Le problème ne vient pas tellement de la patte génétique manquante. Le vrai problème, c'est qu'on veut faire croire aux hommes qu'ils sont supérieurs alors que la réalité leur montre le contraire. La violence faite aux femmes découle de ce paradoxe quotidien. L'homme influençable veut détruire les femmes pour asseoir son autorité factice. Le corps féminin est naturellement supérieur au corps masculin donc l'homme complexé doit établir sa domination de façon artificielle.

Pourtant en regardant autour de nous, on voit des couples harmonieux et heureux. On voit des hommes qui entretiennent une complicité amicale avec les femmes. On voit des hommes qui sont scandalisés par la façon dont les femmes sont traitées. On voit des hommes qui travaillent main dans la main avec les femmes, qui les soutiennent et parfois se battent à leur côté. Cela signifie donc qu'il est possible d'accorder plus d'importance à son propre bonheur et au respect de la vie plutôt qu'à l'obéissance aux aberrations sociales. Il est possible pour des hommes et des femmes de se respecter mutuellement, de s'aimer et de se compléter. La violence n'est donc pas une fatalité naturelle, c'est un choix. Certains hommes choisissent de détruire ce qui leur pose problème, d'autres choisissent de construire en utilisant au mieux le potentiel à leur disposition, quel qu'il soit.

On dit souvent que l'homme et la femme sont naturellement attirés car ils se complètent. Être attiré par une différence génétique peut faire du bien à court terme mais cela mène forcément à la frustration à long terme car cela ne peut pas faire repousser la patte manquante du Y. On ne peut pas commander nos émotions mais pour éviter l'effondrement des illusions, il est préférable que l'attirance entre 2 êtres s'enracine non pas dans le genre mais plutôt dans des différences mutuellement enrichissantes comme par exemple des traits de caractère complémentaires, une vision particulière de la vie, une passion partagée, un projet exaltant...

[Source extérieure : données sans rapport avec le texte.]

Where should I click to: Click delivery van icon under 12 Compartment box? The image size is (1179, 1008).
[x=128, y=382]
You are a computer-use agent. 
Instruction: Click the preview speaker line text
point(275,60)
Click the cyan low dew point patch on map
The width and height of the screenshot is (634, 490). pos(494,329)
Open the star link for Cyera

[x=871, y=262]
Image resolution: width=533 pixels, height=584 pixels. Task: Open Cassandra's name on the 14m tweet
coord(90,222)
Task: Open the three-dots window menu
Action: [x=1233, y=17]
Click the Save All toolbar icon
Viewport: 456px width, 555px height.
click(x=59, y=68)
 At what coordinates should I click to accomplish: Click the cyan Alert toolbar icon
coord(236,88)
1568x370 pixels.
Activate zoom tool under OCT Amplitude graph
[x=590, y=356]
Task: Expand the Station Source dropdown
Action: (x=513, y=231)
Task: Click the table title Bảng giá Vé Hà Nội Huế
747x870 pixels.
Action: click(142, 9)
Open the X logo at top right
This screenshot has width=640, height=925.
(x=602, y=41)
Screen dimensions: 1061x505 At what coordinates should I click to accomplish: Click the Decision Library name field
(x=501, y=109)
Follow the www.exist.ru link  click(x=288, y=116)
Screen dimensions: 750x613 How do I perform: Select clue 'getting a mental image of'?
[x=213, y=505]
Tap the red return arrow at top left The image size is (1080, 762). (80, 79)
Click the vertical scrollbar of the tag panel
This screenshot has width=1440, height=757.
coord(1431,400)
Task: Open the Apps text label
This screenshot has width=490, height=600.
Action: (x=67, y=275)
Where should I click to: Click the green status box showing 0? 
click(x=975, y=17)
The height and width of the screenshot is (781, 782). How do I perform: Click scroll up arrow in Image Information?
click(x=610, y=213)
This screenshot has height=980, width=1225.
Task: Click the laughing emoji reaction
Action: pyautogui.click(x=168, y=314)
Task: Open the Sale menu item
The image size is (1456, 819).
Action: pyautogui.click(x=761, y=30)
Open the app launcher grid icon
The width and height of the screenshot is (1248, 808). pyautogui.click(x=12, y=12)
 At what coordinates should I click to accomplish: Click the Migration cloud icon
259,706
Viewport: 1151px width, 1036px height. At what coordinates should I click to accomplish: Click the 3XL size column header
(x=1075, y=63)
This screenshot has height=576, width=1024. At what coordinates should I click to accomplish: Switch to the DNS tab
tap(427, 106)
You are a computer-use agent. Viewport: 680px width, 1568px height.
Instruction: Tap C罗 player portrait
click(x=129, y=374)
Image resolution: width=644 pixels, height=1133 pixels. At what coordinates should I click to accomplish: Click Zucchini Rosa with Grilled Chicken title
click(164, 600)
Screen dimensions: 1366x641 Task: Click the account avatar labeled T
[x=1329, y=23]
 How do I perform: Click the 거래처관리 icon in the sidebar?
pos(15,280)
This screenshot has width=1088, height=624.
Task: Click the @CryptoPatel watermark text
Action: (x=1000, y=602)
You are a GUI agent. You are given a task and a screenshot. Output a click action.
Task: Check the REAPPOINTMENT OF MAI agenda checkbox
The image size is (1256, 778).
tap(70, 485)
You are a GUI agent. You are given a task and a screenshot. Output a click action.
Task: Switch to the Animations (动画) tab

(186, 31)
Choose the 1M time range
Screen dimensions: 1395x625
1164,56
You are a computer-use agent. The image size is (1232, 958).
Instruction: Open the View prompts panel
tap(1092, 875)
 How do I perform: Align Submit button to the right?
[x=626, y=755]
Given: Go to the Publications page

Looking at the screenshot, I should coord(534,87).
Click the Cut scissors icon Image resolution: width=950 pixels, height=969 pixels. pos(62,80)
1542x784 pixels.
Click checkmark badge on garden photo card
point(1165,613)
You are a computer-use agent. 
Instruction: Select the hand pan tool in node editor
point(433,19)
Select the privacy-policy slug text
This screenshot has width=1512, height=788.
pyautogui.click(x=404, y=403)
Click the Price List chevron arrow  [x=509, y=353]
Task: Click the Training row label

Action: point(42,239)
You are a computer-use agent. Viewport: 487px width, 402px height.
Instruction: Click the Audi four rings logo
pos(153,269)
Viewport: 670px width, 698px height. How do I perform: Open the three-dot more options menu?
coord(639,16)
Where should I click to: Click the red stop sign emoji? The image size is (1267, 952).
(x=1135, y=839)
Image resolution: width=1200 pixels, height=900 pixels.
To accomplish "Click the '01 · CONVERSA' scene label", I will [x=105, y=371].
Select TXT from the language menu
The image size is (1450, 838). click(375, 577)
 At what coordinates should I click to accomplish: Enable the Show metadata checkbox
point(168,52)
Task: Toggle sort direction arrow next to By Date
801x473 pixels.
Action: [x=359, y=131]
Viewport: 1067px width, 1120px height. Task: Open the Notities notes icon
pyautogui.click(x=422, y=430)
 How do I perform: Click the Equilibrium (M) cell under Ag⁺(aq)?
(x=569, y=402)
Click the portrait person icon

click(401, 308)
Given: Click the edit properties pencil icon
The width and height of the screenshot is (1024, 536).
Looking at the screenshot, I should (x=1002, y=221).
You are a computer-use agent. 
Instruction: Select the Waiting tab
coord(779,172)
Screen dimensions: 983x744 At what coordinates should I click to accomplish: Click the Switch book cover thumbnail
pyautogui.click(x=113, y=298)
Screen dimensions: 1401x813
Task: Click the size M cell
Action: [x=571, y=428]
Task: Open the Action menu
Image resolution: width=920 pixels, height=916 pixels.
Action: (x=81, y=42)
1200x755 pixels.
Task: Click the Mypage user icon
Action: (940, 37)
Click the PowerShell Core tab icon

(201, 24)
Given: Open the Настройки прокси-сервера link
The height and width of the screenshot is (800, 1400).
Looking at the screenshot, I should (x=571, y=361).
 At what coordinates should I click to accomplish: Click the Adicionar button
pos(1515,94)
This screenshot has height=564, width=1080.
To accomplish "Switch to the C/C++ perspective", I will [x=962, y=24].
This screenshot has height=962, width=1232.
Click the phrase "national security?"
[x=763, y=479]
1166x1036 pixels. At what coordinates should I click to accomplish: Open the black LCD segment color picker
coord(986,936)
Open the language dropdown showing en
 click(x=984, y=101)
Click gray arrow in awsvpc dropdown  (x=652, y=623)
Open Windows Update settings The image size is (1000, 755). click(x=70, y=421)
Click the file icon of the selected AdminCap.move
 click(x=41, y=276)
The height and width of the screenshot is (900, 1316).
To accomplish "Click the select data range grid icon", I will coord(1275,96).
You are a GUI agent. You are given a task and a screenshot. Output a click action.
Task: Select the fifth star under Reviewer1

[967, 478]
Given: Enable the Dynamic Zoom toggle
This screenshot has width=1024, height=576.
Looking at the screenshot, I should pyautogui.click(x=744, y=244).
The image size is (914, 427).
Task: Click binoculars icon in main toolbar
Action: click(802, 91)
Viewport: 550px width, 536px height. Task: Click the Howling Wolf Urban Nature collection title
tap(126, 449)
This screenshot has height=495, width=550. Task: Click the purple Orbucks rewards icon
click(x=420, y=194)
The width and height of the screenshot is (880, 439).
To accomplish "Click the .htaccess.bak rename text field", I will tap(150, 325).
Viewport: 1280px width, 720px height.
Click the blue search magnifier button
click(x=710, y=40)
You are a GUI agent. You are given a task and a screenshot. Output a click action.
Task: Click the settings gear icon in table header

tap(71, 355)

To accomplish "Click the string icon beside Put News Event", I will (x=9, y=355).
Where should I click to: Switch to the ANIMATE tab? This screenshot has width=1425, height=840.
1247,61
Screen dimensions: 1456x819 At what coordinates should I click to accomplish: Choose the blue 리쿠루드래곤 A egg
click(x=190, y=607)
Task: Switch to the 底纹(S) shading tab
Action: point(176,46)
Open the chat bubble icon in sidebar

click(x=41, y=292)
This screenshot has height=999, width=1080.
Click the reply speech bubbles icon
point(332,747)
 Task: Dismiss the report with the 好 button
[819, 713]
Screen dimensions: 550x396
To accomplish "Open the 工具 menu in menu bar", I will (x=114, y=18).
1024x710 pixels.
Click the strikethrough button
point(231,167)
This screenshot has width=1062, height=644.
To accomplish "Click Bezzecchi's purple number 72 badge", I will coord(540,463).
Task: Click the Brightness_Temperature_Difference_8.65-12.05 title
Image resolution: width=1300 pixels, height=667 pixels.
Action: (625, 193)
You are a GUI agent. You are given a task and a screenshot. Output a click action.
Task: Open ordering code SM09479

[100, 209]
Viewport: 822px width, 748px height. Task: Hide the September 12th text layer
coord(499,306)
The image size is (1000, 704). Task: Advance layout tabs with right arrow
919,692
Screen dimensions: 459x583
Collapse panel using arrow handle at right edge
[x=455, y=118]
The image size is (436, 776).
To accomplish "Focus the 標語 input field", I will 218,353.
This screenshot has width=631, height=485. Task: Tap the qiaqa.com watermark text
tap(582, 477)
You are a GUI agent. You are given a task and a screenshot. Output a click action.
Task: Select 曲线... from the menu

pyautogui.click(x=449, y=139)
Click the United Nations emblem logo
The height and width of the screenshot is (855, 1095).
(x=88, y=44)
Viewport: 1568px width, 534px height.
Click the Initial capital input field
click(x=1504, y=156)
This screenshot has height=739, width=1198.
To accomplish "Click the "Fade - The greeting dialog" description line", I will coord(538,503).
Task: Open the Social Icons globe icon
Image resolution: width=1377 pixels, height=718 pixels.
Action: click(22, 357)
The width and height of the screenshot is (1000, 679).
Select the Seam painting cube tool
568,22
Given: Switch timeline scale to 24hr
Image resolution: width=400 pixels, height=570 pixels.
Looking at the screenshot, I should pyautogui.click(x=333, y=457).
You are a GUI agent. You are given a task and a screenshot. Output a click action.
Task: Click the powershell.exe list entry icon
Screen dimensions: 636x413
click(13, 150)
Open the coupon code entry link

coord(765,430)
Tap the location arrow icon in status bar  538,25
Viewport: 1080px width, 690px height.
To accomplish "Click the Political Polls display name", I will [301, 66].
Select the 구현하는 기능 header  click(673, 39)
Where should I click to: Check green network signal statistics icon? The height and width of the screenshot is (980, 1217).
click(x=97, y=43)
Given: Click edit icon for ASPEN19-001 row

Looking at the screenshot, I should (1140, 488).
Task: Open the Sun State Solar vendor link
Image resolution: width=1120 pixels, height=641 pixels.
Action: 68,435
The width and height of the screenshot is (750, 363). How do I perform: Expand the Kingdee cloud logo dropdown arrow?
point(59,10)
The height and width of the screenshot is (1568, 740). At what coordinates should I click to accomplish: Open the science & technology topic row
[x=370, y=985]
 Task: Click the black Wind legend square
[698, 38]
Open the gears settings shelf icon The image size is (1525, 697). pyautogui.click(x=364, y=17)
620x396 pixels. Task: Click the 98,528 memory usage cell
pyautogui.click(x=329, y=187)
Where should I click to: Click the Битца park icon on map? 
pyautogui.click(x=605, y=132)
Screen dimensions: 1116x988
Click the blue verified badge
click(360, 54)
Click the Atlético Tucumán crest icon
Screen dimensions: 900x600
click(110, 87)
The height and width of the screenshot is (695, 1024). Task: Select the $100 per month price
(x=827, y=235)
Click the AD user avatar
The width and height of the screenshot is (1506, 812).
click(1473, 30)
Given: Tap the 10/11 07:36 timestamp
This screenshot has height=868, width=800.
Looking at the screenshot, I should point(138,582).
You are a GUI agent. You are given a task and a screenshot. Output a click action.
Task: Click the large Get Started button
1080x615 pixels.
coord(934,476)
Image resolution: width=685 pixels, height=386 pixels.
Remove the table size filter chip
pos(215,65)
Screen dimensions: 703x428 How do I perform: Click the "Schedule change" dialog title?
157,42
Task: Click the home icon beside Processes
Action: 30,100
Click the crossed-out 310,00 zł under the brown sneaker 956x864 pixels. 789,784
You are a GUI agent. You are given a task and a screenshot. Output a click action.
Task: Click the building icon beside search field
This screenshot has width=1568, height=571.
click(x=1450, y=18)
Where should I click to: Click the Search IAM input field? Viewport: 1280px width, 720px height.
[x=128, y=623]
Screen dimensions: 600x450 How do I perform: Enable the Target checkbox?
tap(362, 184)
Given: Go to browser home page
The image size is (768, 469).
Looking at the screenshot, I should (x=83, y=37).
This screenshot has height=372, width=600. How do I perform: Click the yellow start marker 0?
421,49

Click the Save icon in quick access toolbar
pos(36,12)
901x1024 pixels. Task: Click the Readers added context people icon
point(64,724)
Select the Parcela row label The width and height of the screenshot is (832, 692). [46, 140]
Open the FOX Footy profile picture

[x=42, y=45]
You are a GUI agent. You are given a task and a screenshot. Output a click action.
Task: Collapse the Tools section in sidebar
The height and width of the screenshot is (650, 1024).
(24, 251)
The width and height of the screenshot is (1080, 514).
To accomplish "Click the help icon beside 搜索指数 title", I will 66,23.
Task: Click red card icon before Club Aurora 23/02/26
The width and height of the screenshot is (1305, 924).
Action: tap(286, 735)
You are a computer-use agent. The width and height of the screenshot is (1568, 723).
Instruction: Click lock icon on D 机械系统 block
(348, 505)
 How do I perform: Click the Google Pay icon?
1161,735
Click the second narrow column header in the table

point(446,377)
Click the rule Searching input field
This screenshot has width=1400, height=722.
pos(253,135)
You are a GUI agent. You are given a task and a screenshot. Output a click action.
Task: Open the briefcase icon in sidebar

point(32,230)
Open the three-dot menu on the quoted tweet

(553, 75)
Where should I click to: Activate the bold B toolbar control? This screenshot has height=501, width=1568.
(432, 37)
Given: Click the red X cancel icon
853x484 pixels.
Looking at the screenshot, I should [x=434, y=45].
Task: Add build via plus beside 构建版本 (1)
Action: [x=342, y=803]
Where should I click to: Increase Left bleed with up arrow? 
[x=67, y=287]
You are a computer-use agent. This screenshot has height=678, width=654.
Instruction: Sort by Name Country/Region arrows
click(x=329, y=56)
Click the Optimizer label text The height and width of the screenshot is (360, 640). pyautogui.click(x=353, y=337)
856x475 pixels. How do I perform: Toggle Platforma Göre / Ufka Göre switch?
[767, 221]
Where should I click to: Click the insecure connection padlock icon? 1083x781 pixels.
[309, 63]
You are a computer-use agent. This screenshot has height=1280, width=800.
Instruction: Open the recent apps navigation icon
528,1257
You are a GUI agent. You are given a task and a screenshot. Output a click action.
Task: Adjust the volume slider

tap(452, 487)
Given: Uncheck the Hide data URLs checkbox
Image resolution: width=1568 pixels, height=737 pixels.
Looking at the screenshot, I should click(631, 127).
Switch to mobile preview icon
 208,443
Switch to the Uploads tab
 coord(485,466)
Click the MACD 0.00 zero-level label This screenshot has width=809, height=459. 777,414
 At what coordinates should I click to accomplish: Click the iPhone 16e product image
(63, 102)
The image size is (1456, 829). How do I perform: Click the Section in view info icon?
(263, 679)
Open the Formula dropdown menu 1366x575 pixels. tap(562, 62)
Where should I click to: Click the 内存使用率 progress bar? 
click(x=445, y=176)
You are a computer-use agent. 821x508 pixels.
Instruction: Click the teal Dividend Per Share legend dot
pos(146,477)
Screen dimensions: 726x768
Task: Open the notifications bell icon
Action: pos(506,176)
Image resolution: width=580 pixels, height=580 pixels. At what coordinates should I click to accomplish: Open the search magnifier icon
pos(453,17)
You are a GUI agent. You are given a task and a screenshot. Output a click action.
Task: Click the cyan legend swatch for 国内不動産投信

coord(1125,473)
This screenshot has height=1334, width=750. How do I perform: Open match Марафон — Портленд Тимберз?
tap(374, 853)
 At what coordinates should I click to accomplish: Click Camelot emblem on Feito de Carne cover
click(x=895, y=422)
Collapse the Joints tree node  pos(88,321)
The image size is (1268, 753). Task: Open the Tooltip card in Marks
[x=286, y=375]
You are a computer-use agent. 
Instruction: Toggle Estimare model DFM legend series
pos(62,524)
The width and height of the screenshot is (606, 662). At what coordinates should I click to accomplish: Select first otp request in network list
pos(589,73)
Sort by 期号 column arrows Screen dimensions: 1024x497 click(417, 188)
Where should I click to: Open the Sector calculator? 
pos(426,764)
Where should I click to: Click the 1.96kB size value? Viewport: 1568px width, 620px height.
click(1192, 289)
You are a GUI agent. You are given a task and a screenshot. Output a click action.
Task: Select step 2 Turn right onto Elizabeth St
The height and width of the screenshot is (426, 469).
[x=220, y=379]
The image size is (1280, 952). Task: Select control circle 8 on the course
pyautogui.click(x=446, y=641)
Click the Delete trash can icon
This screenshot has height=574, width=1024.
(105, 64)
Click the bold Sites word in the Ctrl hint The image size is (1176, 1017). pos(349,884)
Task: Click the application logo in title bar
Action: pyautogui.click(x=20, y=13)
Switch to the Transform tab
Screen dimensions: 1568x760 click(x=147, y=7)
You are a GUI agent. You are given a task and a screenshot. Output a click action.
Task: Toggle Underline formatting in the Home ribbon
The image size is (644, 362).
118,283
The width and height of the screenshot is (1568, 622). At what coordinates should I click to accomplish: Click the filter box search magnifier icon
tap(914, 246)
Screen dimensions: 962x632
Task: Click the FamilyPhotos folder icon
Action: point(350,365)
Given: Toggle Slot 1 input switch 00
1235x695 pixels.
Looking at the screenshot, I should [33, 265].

Les femmes sont XX, les hommes le sont aussi parfois alors je me demande s'il est normal d'être XY. Peut-être que le Y est une anomalie génétique, une dégénérescence qui frappe exclusivement les hommes. Peut-être que hommes et femmes devraient normalement être XX. Peut-être que la disparition du Y établirait des relations plus saines et plus équilibrées entre les hommes et les femmes.

Parfois j'ai l'impression qu'à la base, les hommes et les femmes sont des androgynes XX dont l'un des genres est génétiquement désactivé. Les attributs féminins sont désactivés chez l'homme, tandis que les attributs masculins sont désactivés chez les femmes.

Je me demande s'il est possible d'activer les 2 genres en même temps dans un code génétique. À quoi ressemblerait le monde s'il existait 3 genres : masculin, féminin et androgyne? Comment serait le monde si tous les êtres humains avaient la possibilité de porter un enfant ou de fertiliser une autre personne? À quoi ressemblerait la famille si chaque parent pouvaient être alternativement le père d'un enfant et la mère d'un autre? Comment les religions accueilleraient un bouleversement qui n'est pas répertorié dans leurs livres sacrés?